Receivable component of FVPL Investments
As at 30 June 2016, the loan and interest receivable component of FVPL investments, which is included in the FVPL investments, amounted to £184,249,000 (31 December 2015: £171,994,000). The fixed interest charged on the receivables ranges from 3.95% to 13.5% per annum. The receivables have expected repayment dates ranging from 2017 to 2045.
Trade and other receivables
As at 30 June 2016, trade and other receivables include a short-term receivable from a project amounting to £1,403,000 (31 December 2015: £304,000). The remaining amount pertains to third-party receivables.
16. Subsequent events
There have been no significant subsequent events from 30 June 2016 to the date of approval of the condensed consolidated interim financial statements which would impact the current amounts and disclosures included herein.
Certain sections of this report including the Company Overview, the Chairman's Statement and the Report of the Management Board (the "Review Section") have been prepared solely to provide additional information to shareholders to assess the Group's strategies and the potential for those strategies to succeed. These should not be relied on by any other party or for any other purpose.
The Review Section may include statements that are, or may be deemed to be, "forward-looking statements". These forward-looking statements can be identified by the use of forward-looking terminology, including the terms "believes", "estimates", "anticipates", "forecasts", "projects", "expects", "intends", "may", "will" or "should" or, in each case, their negative or other variations or comparable terminology.
These forward-looking statements include matters that are not historical facts. They appear in a number of places throughout this document and include statements regarding the intentions, beliefs or current expectations of the Directors concerning, amongst other things, the investment objectives and investment policy, financing strategies, investment performance, results of operations, financial condition, liquidity, prospects, and distribution policy of the Company and the markets in which it invests.
By their nature, forward-looking statements involve risks and uncertainties because they relate to events and depend on circumstances that may or may not occur in the future. Forward-looking statements are not guarantees of future performance. The Company's actual investment performance, results of operations, financial condition, liquidity, distribution policy and the development of its financing strategies may differ materially from the impression created by the forward-looking statements contained in this document.
Subject to their legal and regulatory obligations, the Directors expressly disclaim any obligations to update or revise any forward-looking statement contained herein to reflect any change in expectations with regard thereto or any change in events, conditions or circumstances on which any statement is based.
In addition, the Review Section may include target figures for future financial periods. Any such figures are targets only and are not forecasts.

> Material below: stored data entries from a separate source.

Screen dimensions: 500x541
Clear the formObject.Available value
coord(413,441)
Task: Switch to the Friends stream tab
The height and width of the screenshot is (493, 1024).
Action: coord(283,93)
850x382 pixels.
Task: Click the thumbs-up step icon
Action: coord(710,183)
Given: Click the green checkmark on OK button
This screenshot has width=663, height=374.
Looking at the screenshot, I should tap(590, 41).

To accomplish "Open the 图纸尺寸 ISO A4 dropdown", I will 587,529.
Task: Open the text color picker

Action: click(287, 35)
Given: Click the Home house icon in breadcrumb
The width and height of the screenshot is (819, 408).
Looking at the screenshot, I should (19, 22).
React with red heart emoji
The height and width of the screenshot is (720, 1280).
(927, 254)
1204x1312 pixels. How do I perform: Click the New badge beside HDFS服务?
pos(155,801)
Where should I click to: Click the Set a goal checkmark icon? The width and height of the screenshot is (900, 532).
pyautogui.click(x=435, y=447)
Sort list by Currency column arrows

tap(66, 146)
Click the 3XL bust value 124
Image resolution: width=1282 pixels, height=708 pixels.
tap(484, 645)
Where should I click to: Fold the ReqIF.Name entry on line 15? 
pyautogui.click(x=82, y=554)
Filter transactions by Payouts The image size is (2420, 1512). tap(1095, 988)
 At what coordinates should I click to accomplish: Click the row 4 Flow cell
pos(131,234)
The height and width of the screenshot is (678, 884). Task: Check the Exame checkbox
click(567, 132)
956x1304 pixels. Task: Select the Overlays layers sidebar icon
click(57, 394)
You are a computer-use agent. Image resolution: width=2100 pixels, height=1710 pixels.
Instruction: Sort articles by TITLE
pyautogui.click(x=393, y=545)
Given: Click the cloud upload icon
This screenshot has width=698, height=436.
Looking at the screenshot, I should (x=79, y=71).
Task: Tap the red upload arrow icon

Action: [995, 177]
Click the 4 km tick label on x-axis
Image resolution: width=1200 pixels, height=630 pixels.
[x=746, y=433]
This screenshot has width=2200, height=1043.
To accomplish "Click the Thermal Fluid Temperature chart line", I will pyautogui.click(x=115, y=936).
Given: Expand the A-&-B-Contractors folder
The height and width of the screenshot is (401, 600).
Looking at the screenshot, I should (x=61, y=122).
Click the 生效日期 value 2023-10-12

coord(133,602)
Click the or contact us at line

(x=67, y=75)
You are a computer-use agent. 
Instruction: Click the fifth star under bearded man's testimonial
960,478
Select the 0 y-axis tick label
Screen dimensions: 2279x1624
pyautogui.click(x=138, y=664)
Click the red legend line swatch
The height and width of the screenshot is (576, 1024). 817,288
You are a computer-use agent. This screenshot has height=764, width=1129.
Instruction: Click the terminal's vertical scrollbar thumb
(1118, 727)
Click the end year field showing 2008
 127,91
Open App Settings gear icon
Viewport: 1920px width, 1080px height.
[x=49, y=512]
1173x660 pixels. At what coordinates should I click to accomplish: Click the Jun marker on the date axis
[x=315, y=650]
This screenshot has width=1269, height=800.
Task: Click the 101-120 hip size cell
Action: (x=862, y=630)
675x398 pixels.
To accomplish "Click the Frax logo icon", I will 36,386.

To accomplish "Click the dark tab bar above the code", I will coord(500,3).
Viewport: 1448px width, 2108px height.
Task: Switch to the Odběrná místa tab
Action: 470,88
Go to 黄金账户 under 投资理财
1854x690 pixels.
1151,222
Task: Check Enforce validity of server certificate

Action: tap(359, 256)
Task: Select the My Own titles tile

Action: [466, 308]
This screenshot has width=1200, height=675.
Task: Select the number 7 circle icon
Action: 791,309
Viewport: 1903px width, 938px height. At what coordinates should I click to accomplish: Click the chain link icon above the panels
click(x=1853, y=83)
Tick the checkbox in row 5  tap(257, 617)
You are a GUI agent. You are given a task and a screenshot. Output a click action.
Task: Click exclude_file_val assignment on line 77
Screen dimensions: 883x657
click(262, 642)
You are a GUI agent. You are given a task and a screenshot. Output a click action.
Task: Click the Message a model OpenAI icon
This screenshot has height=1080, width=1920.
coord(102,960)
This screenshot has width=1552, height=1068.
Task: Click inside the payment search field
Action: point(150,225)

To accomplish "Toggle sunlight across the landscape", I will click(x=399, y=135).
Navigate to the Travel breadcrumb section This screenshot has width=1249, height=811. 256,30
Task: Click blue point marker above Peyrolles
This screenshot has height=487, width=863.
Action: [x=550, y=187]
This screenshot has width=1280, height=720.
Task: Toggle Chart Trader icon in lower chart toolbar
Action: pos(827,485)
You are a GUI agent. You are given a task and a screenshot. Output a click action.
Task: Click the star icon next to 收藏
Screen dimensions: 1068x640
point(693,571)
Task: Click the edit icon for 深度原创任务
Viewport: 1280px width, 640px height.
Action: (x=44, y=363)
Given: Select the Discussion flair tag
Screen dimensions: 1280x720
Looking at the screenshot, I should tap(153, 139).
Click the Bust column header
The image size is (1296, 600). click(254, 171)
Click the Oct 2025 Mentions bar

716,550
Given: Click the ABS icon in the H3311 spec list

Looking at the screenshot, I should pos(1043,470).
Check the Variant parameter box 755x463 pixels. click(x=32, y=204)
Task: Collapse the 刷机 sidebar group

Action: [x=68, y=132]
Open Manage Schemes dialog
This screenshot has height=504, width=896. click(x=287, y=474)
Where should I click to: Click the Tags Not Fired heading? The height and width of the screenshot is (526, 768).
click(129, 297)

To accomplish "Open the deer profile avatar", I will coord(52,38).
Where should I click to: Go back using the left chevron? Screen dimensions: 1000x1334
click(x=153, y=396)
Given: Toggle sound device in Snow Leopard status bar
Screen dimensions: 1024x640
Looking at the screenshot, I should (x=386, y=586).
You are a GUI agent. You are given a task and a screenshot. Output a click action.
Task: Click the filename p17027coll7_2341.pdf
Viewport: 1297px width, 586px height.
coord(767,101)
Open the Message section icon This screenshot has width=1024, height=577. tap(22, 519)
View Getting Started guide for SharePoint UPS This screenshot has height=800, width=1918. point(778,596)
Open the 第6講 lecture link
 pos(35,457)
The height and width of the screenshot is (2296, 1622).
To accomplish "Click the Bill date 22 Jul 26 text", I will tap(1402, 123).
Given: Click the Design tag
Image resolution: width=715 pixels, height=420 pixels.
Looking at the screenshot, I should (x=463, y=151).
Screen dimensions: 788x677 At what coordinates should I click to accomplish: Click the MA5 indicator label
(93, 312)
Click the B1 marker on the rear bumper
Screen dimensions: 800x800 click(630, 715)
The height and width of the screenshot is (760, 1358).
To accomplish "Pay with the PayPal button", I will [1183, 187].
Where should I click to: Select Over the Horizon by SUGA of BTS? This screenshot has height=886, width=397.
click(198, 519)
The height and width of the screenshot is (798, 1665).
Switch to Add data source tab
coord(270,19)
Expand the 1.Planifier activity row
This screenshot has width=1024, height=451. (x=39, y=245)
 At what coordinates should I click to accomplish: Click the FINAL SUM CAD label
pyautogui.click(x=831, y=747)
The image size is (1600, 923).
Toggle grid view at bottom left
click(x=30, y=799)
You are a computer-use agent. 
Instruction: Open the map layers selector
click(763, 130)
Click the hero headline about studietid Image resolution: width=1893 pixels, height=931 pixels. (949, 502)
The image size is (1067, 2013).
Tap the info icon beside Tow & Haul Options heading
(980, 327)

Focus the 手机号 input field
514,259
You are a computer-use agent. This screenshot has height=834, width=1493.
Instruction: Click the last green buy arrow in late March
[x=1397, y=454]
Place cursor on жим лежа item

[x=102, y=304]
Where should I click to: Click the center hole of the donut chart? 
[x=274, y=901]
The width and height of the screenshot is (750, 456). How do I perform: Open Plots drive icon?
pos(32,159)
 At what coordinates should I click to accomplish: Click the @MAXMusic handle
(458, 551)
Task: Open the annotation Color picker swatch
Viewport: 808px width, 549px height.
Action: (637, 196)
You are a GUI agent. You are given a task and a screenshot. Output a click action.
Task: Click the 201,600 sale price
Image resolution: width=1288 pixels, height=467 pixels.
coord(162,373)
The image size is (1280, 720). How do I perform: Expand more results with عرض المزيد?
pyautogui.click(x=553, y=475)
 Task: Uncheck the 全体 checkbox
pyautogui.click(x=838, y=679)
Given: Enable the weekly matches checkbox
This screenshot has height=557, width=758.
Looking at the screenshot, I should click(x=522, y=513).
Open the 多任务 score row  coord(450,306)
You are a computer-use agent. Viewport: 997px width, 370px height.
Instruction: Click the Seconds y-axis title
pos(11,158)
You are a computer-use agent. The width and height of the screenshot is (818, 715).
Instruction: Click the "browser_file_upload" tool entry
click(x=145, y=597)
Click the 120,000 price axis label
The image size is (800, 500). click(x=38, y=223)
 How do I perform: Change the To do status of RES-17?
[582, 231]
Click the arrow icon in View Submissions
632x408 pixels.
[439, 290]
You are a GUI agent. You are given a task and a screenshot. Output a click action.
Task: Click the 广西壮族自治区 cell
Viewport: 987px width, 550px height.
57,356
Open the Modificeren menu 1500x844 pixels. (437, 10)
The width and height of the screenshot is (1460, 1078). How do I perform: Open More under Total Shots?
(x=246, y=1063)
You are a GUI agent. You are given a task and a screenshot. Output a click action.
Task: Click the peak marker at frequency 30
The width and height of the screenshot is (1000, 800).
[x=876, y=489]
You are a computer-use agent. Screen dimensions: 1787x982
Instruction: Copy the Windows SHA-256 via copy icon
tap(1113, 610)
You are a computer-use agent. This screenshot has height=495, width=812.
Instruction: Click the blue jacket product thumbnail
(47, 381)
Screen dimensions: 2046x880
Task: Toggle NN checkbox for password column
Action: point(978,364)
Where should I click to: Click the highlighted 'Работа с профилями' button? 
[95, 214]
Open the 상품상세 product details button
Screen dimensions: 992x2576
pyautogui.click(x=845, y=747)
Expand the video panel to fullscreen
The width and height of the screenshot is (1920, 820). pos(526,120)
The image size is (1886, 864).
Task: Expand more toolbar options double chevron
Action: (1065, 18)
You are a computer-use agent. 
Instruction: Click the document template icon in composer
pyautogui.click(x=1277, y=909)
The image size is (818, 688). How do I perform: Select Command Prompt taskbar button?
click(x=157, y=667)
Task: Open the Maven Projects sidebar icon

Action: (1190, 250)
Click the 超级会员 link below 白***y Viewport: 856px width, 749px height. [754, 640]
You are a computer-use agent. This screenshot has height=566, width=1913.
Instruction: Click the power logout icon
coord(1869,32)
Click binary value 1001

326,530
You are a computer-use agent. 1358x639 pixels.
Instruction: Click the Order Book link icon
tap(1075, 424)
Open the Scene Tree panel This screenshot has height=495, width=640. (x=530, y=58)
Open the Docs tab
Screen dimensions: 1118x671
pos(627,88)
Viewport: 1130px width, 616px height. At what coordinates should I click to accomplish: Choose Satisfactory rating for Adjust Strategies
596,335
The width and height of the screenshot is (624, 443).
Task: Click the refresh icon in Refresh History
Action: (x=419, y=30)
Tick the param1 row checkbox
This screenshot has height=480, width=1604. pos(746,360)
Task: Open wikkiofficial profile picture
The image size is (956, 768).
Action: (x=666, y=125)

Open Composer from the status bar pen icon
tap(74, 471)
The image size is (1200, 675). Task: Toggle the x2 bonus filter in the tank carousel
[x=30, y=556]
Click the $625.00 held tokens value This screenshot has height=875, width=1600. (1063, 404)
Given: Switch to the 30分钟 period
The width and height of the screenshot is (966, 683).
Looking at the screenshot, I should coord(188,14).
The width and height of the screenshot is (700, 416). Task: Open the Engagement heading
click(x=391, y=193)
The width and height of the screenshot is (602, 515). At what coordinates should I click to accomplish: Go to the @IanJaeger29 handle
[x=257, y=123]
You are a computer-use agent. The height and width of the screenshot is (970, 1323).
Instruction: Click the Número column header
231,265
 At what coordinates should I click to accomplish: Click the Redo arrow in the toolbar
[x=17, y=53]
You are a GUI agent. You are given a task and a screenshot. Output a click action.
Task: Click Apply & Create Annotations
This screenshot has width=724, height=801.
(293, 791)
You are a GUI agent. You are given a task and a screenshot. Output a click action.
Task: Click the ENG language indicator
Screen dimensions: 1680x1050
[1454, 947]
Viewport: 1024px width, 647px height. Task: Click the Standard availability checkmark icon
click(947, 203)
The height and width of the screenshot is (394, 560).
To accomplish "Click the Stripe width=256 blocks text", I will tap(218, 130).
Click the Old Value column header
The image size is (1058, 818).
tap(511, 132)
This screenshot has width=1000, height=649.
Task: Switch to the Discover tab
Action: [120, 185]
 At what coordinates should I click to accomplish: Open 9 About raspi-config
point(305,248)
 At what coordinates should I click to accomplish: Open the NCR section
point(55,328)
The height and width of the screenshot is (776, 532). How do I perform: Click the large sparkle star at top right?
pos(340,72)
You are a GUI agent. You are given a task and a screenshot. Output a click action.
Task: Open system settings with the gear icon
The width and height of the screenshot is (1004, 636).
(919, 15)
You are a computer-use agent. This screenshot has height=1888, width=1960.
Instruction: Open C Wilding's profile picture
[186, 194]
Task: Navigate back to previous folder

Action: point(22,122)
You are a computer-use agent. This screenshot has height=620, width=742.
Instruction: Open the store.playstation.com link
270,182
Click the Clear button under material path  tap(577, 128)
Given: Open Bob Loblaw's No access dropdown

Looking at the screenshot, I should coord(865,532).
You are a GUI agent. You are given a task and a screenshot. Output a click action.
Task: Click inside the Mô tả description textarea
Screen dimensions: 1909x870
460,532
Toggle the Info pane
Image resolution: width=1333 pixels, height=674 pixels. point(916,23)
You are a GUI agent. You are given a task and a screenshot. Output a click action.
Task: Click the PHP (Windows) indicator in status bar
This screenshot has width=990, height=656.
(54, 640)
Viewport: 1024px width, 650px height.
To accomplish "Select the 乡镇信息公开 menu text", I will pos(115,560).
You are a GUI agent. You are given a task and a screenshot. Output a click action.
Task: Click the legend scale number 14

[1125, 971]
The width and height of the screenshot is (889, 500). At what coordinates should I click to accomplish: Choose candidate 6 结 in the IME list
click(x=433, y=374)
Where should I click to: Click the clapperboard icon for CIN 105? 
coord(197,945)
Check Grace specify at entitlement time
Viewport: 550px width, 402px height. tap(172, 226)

This interim report has been prepared for the Group as a whole and therefore gives greater emphasis to those matters that are significant to BBGI SICAV S.A. and its subsidiaries when viewed as a whole.
1 These are targets only and not profit forecasts. There can be no assurance that these targets will be met.
2 Based on share price at 30 June 2016 and after adding back dividends paid or declared since listing.
3 53.33% equity and 60% sub debt
4 53.33% equity and 59.46% sub debt
5 76.20% equity and 80% sub debt
6 Entitled to 100% of distributions
7This split only considers those projects where the equity commitment has been paid down.
8 Based on share price at 30 June 2016 and after adding back dividends paid or declared since listing.
9 The Ongoing Charge percentage shown for 30 June 2016 is based on an annualised calculation.